Par Dieu, oncle Tayeb
Les dires des gens sont terrifiants
Et je ne peux que te croire
Puisque les cail­loux et le gravier me coupent les pieds.

Quand ils nous ont embar­qués dans les four­gons à bestiaux
Som­bres et endeuillés
A Con­stan­tine ils nous ont débarqués
J’ai lais­sé mon vil­lage et mes parents.
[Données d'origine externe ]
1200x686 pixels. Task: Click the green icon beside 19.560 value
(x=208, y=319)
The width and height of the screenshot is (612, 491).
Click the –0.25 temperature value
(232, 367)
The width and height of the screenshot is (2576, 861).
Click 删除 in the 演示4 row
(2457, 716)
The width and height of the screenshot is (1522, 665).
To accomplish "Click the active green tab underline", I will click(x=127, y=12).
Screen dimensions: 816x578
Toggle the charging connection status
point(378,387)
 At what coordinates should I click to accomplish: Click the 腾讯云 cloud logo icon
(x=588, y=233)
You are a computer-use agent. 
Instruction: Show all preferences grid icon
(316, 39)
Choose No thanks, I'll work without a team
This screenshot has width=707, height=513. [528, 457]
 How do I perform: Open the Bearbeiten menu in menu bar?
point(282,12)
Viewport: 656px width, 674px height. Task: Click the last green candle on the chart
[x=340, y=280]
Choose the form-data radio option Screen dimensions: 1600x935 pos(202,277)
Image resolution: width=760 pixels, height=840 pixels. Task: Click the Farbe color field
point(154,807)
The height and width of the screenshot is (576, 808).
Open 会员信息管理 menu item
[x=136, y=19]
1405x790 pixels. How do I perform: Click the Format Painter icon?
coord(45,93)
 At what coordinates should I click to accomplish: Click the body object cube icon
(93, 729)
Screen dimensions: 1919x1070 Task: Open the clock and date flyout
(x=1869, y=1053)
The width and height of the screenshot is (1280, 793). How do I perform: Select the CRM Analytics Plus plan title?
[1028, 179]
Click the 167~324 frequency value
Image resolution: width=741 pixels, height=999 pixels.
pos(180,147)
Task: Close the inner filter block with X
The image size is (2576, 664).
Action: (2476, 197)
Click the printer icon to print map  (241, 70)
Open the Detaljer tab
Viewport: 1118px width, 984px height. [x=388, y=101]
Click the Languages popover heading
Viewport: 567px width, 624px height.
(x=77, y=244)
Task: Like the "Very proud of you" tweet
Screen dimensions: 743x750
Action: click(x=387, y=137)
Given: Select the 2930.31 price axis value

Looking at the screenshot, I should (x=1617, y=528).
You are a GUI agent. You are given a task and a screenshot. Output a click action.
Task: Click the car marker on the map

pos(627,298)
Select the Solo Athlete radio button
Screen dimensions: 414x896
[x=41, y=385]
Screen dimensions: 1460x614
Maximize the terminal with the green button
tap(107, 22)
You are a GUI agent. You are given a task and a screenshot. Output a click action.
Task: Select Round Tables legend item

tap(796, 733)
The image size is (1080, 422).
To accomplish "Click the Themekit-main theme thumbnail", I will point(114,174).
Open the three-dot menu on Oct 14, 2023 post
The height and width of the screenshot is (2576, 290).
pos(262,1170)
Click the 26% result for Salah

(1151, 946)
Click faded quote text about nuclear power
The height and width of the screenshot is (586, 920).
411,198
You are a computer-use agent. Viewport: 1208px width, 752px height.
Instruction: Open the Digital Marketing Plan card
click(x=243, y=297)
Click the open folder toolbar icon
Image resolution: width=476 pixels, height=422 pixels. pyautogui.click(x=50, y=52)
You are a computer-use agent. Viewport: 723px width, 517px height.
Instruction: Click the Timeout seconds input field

Quand nous fûmes pris tous les deux
Avec les chaînes autour des poignets
Mon père nous regardait
Et ne pou­vait nous adress­er une parole
Quand ils nous emmenèrent
Au camp de la colline du Manas
Les fenêtres jaunes seules apparaissaient.
Je prie Dieu pour pou­voir retourner
Dans mon vil­lage et au milieu des miens.

Le chien de brigadier
Avec sa grosse voix hurle
Je me sou­viens de mon village
Où j’ai lais­sé mes parents.
A Aïn Senour
Où les Arabes et les Européens se promenaient
Le sol­dat français, véri­ta­ble colosse
Avec un nerf de bœuf me battait.

Nous étions à moitié morts
Quand nous fûmes con­duits devant le tortionnaire
Qu’importe
Pourvu que mon vil­lage et mes par­ents soient épargnés.
Jeté dans la sin­istre geôle,
Ni mon père ni ma mère ne vien­nent me voir
Per­son­ne, à part le colonialiste
Qui par­le, ouvre et ferme la porte.

[Anonyme]

(Chant pop­u­laire algérien extrait de « Par­ti­sans » (Maspéro éd.), numéro saisi de sep­tem­bre 61.)